Question

Expand and then collect like terms in each of the following expressions.
$$x(x+3)+2(x-1)$$

Answer

**step1** Understanding the Goal

The problem asks us to first "expand" the given expression, which means removing the parentheses by multiplying the terms. After expanding, we need to "collect like terms," which means grouping terms that have the same variable and the same power of that variable.

**step2** Expanding the First Part of the Expression

The expression is $$x(x+3)+2(x-1)$$.
Let's first focus on the part $$x(x+3)$$.
This means we multiply $$x$$ by each term inside the parentheses.
$$x \times x$$ is $$x^2$$.
$$x \times 3$$ is $$3x$$.
So, $$x(x+3)$$ expands to $$x^2 + 3x$$.

**step3** Expanding the Second Part of the Expression

Next, let's focus on the second part of the expression, $$2(x-1)$$.
This means we multiply $$2$$ by each term inside the parentheses.
$$2 \times x$$ is $$2x$$.
$$2 \times (-1)$$ is $$-2$$.
So, $$2(x-1)$$ expands to $$2x - 2$$.

**step4** Combining the Expanded Parts

Now we combine the results from the expansion of both parts.
The original expression was $$x(x+3)+2(x-1)$$.
After expanding, it becomes $$(x^2 + 3x) + (2x - 2)$$.
We can remove the parentheses: $$x^2 + 3x + 2x - 2$$.

**step5** Collecting Like Terms

Finally, we collect the like terms.

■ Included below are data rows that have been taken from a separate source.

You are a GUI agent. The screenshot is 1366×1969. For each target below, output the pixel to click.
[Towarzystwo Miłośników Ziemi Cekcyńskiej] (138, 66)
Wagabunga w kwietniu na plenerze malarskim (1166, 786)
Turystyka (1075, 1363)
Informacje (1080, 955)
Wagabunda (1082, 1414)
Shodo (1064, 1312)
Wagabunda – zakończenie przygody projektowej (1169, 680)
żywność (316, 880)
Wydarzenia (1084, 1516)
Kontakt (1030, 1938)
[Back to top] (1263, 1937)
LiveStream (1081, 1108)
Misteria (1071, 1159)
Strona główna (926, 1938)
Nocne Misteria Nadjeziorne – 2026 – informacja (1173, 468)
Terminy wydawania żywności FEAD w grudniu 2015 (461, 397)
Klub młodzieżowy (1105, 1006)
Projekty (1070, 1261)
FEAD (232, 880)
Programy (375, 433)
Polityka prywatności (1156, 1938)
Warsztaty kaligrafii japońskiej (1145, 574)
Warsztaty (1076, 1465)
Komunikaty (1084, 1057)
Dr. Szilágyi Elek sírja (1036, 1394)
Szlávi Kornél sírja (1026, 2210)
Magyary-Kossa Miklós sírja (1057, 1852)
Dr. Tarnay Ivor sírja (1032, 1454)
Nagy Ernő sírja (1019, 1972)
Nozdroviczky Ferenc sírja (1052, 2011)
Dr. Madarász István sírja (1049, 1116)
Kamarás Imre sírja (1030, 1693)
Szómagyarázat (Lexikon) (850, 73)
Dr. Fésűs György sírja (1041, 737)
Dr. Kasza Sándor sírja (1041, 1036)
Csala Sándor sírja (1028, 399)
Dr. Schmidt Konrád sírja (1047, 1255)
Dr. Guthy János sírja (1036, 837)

Like terms are terms that have the same variable raised to the same power.
In the expression $$x^2 + 3x + 2x - 2$$:
The term $$x^2$$ is unique.
The terms $$3x$$ and $$2x$$ are like terms because they both have $$x$$ raised to the power of 1. We can add their coefficients: $$3x + 2x = (3+2)x = 5x$$.
The term $$-2$$ is a constant term and is unique.
Combining these, the simplified expression is $$x^2 + 5x - 2$$.